A limitation of the biomechanical examination is that even small deviations of the drilling angle from the main load direction in the femoral head can lead to large interindividual differences in bone characteristics, since the structure and strength of the cancellous bone are subject to a strong anisotropy [12]. The fixation technique of the bone also has an influence on the structure of the bone and subsequently the measurement results [7]. Not least, regarding to the small number of samples and the associated large standard deviations, no significant differences could be shown in the biomechanical tests. This applies also to the histological evaluation, where a significantly larger number of samples would be required to make a distinct statement regarding an etiologic differentiation.
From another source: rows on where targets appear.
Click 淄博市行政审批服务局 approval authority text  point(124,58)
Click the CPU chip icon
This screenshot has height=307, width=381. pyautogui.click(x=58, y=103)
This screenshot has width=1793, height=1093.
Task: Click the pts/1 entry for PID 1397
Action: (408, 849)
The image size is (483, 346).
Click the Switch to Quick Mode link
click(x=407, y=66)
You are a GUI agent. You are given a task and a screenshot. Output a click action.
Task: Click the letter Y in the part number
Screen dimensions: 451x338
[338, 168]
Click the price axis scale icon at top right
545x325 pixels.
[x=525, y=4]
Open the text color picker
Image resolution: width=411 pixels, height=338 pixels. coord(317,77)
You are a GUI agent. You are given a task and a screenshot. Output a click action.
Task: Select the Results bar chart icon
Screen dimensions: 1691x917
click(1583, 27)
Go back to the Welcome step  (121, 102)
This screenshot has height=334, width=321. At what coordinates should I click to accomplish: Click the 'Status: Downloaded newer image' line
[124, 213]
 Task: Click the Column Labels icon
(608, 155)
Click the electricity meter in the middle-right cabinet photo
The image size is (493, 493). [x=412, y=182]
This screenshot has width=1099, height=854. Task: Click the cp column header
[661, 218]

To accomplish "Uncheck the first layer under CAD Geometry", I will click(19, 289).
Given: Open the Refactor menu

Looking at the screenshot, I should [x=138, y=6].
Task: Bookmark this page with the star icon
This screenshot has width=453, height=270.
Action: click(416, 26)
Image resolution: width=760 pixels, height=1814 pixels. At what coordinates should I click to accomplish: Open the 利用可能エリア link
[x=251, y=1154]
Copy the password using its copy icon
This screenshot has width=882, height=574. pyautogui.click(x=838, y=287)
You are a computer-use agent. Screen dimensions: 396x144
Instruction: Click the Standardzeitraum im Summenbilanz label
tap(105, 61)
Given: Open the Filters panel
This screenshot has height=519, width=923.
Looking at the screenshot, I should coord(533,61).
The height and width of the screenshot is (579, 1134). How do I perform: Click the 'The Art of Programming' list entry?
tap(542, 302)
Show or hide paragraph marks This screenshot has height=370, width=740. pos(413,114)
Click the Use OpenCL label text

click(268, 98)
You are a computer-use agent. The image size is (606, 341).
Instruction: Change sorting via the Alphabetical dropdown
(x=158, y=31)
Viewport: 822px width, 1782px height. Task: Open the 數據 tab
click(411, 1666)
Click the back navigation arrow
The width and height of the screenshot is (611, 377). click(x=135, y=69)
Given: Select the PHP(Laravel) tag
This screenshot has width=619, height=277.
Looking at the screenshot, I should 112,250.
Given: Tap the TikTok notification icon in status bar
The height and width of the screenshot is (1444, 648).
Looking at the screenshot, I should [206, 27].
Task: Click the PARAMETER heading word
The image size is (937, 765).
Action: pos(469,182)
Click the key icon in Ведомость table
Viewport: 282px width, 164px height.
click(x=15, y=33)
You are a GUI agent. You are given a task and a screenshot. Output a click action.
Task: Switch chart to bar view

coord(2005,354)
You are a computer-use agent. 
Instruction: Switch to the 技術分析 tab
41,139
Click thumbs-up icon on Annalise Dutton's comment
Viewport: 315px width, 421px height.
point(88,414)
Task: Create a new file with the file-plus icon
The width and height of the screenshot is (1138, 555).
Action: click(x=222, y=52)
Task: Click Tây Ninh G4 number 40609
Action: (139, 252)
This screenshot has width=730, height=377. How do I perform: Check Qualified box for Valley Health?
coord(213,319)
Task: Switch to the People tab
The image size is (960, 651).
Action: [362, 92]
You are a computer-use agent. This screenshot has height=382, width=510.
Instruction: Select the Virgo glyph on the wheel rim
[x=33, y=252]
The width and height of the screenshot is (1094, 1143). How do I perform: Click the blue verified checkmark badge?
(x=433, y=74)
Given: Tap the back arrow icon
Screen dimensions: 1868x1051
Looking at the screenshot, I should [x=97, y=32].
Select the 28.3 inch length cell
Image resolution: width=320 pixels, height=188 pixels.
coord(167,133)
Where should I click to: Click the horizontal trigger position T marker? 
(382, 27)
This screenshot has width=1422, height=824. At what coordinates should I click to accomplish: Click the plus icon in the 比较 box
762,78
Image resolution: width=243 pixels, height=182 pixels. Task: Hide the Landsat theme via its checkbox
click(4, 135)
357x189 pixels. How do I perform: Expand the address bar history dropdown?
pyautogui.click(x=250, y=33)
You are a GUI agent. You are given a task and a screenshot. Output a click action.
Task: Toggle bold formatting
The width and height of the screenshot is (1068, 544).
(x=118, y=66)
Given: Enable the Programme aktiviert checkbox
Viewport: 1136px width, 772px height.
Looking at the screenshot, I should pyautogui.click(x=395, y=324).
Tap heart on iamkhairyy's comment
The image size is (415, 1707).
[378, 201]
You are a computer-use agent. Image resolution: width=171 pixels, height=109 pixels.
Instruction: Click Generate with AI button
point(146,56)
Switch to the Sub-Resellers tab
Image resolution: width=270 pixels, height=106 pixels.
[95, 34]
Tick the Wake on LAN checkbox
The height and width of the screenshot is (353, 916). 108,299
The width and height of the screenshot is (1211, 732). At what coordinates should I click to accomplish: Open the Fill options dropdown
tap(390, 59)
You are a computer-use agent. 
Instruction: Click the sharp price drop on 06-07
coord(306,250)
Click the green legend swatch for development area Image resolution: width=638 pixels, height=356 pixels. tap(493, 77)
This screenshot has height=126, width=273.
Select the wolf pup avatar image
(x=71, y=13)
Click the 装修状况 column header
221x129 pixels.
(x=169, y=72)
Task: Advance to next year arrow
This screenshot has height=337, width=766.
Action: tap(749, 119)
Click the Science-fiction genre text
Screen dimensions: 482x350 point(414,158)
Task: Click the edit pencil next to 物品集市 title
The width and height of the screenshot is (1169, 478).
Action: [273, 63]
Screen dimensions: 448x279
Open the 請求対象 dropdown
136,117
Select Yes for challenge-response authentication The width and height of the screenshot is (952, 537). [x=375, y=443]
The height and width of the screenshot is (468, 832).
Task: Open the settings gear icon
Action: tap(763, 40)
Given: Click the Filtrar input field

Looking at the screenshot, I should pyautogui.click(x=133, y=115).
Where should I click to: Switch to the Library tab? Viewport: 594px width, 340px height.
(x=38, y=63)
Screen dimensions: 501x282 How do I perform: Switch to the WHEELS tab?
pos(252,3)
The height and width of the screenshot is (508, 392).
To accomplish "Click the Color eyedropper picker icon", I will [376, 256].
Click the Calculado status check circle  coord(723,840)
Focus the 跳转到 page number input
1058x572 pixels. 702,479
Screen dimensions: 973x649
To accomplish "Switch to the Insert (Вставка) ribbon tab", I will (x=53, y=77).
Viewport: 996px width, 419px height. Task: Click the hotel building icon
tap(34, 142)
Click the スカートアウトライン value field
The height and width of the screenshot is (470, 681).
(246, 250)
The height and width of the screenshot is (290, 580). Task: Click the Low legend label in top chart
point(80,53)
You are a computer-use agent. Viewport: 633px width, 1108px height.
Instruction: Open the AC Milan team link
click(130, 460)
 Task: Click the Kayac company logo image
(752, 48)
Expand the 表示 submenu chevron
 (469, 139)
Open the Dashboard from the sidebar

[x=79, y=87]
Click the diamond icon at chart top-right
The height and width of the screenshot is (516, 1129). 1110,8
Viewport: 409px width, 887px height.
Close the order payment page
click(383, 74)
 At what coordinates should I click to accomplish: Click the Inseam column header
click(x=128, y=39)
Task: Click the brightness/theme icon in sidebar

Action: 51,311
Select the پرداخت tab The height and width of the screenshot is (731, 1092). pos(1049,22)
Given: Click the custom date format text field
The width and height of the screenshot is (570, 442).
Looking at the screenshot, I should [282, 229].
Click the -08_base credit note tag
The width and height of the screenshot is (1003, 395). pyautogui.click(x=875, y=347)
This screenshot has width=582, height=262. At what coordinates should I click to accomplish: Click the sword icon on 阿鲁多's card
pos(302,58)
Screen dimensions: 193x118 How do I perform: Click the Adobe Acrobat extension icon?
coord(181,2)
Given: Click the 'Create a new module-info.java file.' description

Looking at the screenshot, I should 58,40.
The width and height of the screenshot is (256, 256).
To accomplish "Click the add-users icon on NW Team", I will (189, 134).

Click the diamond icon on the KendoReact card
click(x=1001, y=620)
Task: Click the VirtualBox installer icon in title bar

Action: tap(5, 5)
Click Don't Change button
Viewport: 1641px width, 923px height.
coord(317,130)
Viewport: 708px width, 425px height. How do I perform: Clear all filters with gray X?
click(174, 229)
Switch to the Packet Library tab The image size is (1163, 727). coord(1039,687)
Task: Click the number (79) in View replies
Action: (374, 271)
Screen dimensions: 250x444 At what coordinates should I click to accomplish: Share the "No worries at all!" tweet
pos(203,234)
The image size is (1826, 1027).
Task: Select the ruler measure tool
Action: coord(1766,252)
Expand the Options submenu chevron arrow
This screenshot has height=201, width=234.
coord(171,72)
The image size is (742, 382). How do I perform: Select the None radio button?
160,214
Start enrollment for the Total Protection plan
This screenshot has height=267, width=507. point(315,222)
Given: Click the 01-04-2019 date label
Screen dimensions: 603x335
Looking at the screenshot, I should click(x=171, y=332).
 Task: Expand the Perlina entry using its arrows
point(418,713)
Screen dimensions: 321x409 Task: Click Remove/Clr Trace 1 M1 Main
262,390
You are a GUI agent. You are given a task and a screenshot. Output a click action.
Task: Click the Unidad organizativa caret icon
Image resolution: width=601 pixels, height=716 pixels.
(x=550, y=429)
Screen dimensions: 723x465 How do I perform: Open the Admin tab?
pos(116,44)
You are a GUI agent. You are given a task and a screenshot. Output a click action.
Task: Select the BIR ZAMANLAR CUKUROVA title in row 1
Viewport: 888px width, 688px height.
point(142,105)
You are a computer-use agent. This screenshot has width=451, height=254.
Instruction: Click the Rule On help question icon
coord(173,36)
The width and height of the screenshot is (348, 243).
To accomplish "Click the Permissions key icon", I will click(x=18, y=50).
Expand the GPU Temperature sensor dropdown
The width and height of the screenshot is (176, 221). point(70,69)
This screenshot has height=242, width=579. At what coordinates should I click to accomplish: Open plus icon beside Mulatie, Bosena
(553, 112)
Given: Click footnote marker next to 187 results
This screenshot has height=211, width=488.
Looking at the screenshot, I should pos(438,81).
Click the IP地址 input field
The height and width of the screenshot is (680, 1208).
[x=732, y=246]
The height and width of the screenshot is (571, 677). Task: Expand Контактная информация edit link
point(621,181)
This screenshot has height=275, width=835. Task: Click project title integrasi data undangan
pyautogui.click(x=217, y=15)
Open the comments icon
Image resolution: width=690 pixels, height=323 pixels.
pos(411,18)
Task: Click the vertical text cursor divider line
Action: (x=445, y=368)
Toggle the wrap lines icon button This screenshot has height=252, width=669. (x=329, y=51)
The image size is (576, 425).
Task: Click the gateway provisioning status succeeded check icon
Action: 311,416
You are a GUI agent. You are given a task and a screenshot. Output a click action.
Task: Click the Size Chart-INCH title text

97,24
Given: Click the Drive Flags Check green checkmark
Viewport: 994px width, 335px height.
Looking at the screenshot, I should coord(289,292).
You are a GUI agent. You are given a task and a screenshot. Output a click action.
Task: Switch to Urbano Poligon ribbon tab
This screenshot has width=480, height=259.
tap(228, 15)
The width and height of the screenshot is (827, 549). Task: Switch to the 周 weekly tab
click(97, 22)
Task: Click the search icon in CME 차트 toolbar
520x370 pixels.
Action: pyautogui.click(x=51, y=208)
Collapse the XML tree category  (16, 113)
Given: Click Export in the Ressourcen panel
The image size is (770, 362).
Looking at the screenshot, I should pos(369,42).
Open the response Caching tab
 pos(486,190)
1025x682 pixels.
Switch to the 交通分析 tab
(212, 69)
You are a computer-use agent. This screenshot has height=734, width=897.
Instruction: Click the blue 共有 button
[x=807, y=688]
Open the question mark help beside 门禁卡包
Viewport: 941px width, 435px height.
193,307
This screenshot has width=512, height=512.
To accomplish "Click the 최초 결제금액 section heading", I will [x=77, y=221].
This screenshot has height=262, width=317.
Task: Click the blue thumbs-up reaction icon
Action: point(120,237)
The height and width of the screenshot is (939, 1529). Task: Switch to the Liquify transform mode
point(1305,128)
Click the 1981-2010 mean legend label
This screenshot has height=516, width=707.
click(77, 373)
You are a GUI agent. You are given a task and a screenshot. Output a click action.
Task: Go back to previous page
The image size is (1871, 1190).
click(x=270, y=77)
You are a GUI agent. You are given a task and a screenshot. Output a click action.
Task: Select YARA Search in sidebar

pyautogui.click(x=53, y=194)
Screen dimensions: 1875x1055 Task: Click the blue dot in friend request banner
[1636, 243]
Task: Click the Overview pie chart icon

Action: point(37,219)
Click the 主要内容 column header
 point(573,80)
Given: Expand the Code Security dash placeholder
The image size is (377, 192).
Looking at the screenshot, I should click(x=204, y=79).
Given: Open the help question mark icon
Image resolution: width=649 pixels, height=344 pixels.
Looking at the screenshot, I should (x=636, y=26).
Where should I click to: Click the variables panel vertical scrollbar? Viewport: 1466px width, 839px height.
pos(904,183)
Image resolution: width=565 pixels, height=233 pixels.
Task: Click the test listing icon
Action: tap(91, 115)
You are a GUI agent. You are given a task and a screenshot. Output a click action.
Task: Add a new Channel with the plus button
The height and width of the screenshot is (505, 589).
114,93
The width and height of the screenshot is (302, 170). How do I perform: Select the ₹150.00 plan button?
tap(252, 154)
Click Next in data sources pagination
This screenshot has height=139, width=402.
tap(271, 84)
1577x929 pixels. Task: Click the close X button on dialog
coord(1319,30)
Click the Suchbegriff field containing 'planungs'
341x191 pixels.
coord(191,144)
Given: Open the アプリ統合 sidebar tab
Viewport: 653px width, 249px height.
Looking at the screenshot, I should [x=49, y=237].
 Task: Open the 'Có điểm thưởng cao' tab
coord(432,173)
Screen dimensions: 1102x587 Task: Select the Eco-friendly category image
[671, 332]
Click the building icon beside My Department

In summary, the present study could show that the AFHN has a significant higher bone density compared to PHOA, very well detectable by computer tomography. The biomechanical stress tests, however, did not show significant differences between the groups. For the increased bone density in the AFHN group, no histological correlation could be found. The results allow the conclusion that AFHN does not come with a “soft” form of necrosis typically. However, the hypothesis that this results in a significantly higher maximum load to failure in the biomechanical examination had to be rejected.